Records contained in a dataset:
================================
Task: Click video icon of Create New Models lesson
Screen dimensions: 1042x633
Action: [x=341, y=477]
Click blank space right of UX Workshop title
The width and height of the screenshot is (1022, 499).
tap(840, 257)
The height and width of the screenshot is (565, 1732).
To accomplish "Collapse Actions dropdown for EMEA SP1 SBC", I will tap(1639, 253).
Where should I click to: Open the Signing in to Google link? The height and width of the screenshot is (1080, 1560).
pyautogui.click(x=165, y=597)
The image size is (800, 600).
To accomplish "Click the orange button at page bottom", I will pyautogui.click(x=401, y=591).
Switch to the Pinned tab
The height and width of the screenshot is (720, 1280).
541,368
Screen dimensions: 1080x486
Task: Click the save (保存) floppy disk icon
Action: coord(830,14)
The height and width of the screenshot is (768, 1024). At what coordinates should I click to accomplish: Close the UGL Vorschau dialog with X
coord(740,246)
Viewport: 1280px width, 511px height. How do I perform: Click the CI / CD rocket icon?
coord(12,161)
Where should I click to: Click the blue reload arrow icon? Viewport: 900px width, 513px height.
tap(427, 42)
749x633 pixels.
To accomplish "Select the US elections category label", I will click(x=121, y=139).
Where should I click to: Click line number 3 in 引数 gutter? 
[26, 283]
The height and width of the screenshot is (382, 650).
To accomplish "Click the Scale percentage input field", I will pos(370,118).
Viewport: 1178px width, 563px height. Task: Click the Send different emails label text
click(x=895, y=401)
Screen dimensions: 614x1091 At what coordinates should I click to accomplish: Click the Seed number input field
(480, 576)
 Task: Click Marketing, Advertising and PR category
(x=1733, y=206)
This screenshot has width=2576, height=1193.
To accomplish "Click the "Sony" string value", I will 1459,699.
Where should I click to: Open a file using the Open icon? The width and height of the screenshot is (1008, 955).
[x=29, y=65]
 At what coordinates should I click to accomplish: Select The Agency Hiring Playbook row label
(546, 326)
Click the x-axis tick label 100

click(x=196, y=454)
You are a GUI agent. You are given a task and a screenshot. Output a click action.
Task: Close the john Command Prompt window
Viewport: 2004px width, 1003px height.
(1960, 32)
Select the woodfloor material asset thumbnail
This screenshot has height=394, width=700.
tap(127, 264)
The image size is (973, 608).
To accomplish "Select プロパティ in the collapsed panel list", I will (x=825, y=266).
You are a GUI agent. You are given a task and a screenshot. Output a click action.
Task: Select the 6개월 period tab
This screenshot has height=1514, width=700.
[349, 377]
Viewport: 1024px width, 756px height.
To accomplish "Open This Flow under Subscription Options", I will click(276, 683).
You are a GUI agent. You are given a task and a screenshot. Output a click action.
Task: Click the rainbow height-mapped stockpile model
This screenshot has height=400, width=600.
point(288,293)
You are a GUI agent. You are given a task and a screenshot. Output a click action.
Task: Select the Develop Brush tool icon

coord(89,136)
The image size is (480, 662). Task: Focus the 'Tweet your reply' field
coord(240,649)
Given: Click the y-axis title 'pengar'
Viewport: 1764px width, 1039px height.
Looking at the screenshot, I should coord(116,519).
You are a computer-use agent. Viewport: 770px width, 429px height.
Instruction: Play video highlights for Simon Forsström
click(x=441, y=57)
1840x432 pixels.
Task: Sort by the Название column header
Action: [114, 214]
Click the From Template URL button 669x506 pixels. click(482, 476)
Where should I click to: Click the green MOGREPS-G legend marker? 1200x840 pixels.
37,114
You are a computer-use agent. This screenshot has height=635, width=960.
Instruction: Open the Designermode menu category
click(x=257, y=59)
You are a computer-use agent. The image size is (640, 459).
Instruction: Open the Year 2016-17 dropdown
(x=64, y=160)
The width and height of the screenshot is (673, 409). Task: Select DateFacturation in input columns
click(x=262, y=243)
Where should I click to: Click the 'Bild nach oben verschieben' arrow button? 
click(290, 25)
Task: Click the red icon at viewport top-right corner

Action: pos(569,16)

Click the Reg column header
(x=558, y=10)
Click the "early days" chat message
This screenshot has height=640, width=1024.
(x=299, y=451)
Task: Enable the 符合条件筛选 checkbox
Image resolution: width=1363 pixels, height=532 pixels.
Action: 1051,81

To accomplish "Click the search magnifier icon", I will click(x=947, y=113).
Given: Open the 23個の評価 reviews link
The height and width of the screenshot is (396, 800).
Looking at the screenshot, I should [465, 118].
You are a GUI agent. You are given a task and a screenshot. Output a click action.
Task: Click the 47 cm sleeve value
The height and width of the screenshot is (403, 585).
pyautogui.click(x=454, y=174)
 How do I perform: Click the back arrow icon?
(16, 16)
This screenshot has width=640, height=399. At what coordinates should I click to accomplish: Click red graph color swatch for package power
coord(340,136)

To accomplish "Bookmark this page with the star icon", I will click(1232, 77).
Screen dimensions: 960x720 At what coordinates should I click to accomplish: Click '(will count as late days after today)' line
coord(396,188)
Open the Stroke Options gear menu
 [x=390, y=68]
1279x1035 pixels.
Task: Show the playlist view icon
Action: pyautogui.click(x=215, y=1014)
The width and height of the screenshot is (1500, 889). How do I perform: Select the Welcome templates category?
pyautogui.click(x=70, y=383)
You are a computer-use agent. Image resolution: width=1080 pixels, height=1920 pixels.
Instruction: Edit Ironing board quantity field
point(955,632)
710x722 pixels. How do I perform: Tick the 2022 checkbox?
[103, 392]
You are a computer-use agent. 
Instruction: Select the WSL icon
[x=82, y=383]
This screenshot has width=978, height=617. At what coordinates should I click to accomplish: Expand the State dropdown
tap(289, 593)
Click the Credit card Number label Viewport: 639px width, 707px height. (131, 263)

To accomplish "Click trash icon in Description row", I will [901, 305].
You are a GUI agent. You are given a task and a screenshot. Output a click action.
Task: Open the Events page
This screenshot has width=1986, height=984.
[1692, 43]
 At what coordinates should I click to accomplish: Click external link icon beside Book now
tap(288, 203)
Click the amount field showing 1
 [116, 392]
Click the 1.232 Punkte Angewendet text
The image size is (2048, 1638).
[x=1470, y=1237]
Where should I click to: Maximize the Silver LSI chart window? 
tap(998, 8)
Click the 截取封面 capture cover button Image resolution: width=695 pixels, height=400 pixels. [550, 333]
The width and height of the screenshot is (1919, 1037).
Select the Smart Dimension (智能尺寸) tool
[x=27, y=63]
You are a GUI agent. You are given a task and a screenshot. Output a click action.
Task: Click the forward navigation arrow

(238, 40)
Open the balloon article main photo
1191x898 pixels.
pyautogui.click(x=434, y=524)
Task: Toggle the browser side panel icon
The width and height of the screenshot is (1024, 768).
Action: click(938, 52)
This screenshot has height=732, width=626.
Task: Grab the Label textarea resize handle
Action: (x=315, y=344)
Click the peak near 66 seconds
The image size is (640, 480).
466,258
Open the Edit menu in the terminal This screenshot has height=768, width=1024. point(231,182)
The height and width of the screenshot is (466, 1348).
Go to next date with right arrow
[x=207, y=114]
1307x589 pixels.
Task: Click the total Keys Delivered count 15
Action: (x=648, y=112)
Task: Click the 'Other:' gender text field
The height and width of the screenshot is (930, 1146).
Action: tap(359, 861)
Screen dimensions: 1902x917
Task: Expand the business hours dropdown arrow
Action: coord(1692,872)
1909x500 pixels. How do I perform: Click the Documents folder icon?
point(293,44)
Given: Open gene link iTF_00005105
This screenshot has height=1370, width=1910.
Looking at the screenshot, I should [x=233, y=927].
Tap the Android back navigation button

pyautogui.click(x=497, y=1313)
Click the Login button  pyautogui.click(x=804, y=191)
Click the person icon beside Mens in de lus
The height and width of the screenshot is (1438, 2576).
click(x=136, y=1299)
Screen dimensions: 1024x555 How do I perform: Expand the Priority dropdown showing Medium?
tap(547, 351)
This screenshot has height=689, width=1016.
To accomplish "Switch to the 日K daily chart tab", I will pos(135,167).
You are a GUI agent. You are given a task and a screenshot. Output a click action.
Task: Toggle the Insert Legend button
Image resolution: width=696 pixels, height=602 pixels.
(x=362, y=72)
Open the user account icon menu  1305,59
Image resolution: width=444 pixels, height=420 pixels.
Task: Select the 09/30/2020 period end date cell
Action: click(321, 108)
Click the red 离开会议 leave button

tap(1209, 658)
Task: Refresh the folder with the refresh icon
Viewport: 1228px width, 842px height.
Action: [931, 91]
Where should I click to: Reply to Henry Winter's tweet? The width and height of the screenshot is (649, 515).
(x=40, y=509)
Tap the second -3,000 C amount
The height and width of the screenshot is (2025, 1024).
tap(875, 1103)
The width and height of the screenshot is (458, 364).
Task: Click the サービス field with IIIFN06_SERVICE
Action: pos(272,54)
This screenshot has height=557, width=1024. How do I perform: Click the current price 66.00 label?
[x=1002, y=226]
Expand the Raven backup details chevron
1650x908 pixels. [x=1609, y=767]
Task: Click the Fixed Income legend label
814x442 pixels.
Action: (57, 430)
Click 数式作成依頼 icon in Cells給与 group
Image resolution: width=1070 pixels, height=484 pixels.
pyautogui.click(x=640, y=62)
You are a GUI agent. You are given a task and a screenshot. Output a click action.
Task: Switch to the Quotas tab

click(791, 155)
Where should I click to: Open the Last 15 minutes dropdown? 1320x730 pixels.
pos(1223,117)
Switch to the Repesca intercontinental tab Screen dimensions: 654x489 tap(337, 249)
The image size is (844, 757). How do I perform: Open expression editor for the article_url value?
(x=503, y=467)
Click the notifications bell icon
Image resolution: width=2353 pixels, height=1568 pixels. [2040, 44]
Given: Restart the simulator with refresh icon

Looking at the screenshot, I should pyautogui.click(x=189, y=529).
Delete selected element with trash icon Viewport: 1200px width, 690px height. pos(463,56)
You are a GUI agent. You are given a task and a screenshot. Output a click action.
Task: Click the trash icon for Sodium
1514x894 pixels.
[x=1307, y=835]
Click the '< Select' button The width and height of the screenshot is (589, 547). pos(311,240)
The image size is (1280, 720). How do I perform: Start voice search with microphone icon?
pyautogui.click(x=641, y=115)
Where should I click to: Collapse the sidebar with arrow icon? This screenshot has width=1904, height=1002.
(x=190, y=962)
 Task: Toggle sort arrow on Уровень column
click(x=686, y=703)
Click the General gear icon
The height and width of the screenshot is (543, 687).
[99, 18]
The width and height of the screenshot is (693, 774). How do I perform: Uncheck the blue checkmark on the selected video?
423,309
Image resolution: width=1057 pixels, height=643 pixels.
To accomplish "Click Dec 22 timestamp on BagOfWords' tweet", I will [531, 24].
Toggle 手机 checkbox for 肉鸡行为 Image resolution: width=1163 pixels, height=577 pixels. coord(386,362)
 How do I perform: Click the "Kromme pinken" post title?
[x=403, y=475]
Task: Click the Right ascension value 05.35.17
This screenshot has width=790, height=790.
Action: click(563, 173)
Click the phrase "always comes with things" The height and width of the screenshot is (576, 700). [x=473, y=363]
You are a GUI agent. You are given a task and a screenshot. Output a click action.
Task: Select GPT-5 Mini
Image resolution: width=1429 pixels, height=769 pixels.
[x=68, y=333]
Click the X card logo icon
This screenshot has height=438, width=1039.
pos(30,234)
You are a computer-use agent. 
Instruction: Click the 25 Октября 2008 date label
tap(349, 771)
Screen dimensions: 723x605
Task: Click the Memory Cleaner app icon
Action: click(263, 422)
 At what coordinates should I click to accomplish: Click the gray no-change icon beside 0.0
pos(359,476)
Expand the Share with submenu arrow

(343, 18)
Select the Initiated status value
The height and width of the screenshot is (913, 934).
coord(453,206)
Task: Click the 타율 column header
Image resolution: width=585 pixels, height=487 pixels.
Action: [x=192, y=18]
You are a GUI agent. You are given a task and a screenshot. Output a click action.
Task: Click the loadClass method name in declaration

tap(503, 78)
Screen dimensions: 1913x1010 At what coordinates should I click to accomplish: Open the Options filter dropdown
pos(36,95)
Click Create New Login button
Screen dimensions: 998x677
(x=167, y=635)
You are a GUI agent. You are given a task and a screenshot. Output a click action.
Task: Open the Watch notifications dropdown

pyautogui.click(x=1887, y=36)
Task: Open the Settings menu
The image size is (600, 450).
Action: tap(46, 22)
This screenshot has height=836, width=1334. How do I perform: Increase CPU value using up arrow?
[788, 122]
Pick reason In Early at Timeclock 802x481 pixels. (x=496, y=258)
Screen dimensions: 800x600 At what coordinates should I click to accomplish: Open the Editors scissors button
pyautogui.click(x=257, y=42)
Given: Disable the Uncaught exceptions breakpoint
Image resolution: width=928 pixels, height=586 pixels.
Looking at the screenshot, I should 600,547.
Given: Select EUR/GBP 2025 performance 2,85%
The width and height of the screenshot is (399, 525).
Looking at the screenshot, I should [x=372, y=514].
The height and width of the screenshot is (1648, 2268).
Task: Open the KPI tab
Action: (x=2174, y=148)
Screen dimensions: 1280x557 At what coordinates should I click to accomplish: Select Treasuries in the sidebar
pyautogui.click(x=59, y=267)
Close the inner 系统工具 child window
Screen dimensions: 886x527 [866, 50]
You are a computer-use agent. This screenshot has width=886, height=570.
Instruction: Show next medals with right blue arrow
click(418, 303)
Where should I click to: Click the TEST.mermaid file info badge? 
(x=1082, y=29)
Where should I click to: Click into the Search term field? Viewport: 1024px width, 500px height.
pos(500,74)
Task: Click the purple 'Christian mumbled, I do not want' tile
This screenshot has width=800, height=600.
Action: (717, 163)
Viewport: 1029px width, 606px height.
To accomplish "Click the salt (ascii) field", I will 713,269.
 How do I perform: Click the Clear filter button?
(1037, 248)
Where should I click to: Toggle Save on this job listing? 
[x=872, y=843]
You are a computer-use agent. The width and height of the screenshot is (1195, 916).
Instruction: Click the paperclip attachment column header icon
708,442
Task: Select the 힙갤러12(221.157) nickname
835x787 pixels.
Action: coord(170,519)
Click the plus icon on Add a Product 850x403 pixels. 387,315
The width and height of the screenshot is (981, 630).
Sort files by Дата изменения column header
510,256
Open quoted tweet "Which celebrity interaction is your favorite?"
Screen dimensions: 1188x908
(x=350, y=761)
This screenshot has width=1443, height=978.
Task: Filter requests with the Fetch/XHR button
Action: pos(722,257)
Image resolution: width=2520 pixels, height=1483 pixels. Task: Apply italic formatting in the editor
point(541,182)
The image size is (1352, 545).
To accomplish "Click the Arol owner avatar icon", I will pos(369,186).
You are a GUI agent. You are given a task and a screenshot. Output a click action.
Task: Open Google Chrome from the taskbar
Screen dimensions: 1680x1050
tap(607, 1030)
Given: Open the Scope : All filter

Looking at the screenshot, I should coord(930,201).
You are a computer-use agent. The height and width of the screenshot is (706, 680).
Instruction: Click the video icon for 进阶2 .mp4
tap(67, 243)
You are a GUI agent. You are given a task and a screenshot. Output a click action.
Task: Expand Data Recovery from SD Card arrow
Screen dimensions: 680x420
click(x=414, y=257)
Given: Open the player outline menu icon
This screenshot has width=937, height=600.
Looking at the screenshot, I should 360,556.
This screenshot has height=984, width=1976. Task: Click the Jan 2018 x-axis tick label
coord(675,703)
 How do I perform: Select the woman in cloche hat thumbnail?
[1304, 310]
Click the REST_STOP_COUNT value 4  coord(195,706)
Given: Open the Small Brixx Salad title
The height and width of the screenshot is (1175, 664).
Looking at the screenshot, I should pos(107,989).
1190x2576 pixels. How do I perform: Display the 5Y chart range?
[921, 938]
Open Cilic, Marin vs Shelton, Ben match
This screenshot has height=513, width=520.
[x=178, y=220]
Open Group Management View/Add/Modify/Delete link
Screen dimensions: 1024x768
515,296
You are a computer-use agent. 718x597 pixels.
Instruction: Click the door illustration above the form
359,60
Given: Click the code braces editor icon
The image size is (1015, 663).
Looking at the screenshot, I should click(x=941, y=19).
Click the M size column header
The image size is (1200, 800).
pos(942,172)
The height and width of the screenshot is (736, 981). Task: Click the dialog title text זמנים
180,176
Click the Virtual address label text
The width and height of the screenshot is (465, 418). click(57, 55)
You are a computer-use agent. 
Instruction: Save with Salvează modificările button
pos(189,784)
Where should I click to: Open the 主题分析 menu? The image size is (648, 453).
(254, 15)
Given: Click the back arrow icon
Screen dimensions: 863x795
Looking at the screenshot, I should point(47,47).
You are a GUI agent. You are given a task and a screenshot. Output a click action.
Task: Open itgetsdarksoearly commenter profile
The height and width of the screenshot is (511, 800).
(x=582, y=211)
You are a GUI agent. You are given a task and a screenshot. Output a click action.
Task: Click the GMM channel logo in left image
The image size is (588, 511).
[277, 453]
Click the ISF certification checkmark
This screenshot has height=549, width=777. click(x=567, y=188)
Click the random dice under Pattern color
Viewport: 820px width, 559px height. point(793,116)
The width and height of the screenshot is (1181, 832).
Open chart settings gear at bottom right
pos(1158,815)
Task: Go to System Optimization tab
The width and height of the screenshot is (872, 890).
================================
What you should do —
What you return must be an exact retyping of the lines above starting at the line with "The height and width of the screenshot is (382, 650)." and ending at the line with "You are a computer-use agent. Viewport: 770px", and nothing besides.

Your solution —
The height and width of the screenshot is (382, 650).
To accomplish "Click the Scale percentage input field", I will pos(370,118).
Viewport: 1178px width, 563px height. Task: Click the Send different emails label text
click(x=895, y=401)
Screen dimensions: 614x1091 At what coordinates should I click to accomplish: Click the Seed number input field
(480, 576)
 Task: Click Marketing, Advertising and PR category
(x=1733, y=206)
This screenshot has width=2576, height=1193.
To accomplish "Click the "Sony" string value", I will 1459,699.
Where should I click to: Open a file using the Open icon? The width and height of the screenshot is (1008, 955).
[x=29, y=65]
 At what coordinates should I click to accomplish: Select The Agency Hiring Playbook row label
(546, 326)
Click the x-axis tick label 100

click(x=196, y=454)
You are a GUI agent. You are given a task and a screenshot. Output a click action.
Task: Close the john Command Prompt window
Viewport: 2004px width, 1003px height.
(1960, 32)
Select the woodfloor material asset thumbnail
This screenshot has height=394, width=700.
tap(127, 264)
The image size is (973, 608).
To accomplish "Select プロパティ in the collapsed panel list", I will (x=825, y=266).
You are a GUI agent. You are given a task and a screenshot. Output a click action.
Task: Select the 6개월 period tab
This screenshot has height=1514, width=700.
[349, 377]
Viewport: 1024px width, 756px height.
To accomplish "Open This Flow under Subscription Options", I will click(276, 683).
You are a GUI agent. You are given a task and a screenshot. Output a click action.
Task: Click the rainbow height-mapped stockpile model
This screenshot has height=400, width=600.
point(288,293)
You are a GUI agent. You are given a task and a screenshot. Output a click action.
Task: Select the Develop Brush tool icon

coord(89,136)
The image size is (480, 662). Task: Focus the 'Tweet your reply' field
coord(240,649)
Given: Click the y-axis title 'pengar'
Viewport: 1764px width, 1039px height.
Looking at the screenshot, I should coord(116,519).
You are a computer-use agent. Viewport: 770px width, 429px height.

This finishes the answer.